Time: does art exist within it, or does art create it?  Time might initially seem to be a straightforward and unproblematic phenomenon, but the closer we look at certain forms of art, music and literature, the more we begin to see how they actually shape our experience or awareness of time.  Stories and poems, for example, shape our understanding of time through the structures of their narratives and through their modes of performance.  Visual art has the potential to represent events diachronically or synchronical– a potential very effectively exploited by South Asian painters and sculptors.  Finally, music is not an object but rather an event in time– and as such can mark, measure, extend or contract time in fascinating ways.

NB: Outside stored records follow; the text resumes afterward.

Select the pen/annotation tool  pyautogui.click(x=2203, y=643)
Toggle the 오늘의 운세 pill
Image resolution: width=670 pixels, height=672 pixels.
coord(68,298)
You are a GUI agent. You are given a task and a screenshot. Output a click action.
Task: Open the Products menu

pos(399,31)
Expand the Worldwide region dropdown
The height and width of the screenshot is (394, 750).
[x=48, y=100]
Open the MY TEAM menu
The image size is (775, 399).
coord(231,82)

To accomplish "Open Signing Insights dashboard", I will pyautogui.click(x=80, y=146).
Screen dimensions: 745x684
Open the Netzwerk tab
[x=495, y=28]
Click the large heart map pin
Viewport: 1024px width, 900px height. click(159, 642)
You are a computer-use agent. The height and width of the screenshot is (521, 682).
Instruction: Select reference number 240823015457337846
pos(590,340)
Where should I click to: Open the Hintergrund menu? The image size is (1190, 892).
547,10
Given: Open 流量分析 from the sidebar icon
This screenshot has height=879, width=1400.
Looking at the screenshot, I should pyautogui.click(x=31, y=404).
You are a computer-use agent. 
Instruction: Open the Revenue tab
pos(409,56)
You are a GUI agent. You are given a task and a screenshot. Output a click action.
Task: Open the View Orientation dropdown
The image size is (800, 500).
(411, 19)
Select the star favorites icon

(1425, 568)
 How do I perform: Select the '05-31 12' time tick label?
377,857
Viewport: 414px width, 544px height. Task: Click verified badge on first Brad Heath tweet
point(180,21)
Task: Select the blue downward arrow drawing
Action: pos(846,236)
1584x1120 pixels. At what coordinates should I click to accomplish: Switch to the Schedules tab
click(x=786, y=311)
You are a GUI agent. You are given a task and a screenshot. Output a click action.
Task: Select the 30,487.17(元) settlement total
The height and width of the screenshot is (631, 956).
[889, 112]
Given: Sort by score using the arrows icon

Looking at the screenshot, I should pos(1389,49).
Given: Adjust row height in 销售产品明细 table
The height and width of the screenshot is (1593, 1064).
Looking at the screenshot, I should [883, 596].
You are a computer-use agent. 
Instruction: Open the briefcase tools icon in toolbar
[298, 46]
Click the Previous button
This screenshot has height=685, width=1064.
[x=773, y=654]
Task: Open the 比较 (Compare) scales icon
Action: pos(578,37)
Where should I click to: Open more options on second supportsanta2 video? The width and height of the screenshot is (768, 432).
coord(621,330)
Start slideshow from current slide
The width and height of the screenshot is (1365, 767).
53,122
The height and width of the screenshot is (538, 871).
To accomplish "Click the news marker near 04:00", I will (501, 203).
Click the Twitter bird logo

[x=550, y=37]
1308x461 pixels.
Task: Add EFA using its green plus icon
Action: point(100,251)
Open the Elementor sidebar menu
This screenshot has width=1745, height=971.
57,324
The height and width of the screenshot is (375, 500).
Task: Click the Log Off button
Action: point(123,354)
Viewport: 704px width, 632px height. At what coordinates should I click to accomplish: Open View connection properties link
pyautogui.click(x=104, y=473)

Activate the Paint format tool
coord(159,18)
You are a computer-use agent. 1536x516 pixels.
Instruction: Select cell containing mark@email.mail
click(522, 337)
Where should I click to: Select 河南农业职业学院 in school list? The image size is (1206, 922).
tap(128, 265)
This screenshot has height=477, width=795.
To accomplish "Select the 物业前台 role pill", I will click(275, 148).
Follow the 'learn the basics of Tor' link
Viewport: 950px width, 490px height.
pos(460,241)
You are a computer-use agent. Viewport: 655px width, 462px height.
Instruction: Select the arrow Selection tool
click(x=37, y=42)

The readings for this session explore the ways in which art both exists within and shapes time.  Regula Qureshi’s article “Exploring Time Cross-Culturally” on Sufi qawwālī raises interesting questions about how time is experienced during the performance of religious singing in the Sufi mystical tradition of Islam.  The short section from Kenneth Bryant’s work on Surdas’s poems about Krishna, Poems for a Child God, asks us to reorient our understanding of poetry from ‘text’ to ‘event’, and shows us how such an approach can illuminate how a poet achieves marvelous effects.  Molly Aitken’s “Parataxis and the Practice of Reuse” touches upon questions of how time and narrative are represented in paintings from the early modern period (some of the same paintings we saw earlier in Session 11 and Session 12 on visual aesthetics).  The excerpts from G.H.R. Tillotson’s Paradigms of Indian Architecture explore how the built environment can shape our sense of time as we move through it, especially when that architecture also includes representative and symbolic forms (including sculpture, but also repetition, scale, etc.).  Finally, Paul Ricoeur’s seminal work Time and Narrative provides a point of comparison from the European tradition.

Conceptual readings:

  1. Qureshi, Regula. “Exploring Time Cross-Culturally: Ideology and Performance of Time in the Sufi Qawwālī.” The Journal of Musicology 12, No. 4 (Autumn, 1994). 491-528.
  2. Bryant, Kenneth. “A Poem in Time.” In Poems for a Child God. Berkeley: University of California Press, 1978.
  3. Aitken, Molly. “Parataxis and the Practice of Reuse, from Mughal Margins to Mīr Kalān Khān.” Archives of Asian Art, Vol. 59 (2009), pp. 81-103
  4. Tillotson, G.H.R. Paradigms of Indian Architecture: Space and Time in Representation and Design. Surrey: Curzon, 1998.
  5. Ricoeur, Paul. “Time and Narrative: Threefold Mimesis.” In Time and NarrativeTranslated by McLaughlin and Pellaeur. Chicago: University of Chicago Press, 1990. 52-87

Case studies:

  1. Rumāl (scarf) with scenes from the Rāmayāṇa. 18th century. Cotton with silk, tinsel, and metal embroidery. Metropolitan Museum of Art.
  2. Sabri Brothers. Mere Hamsafar Mere Hamnawa. Sound recording. Oriental Star, 1993.
  3. Blackalicious. “Chemical Calisthenics.” Sound recording. Def Jam. 2007.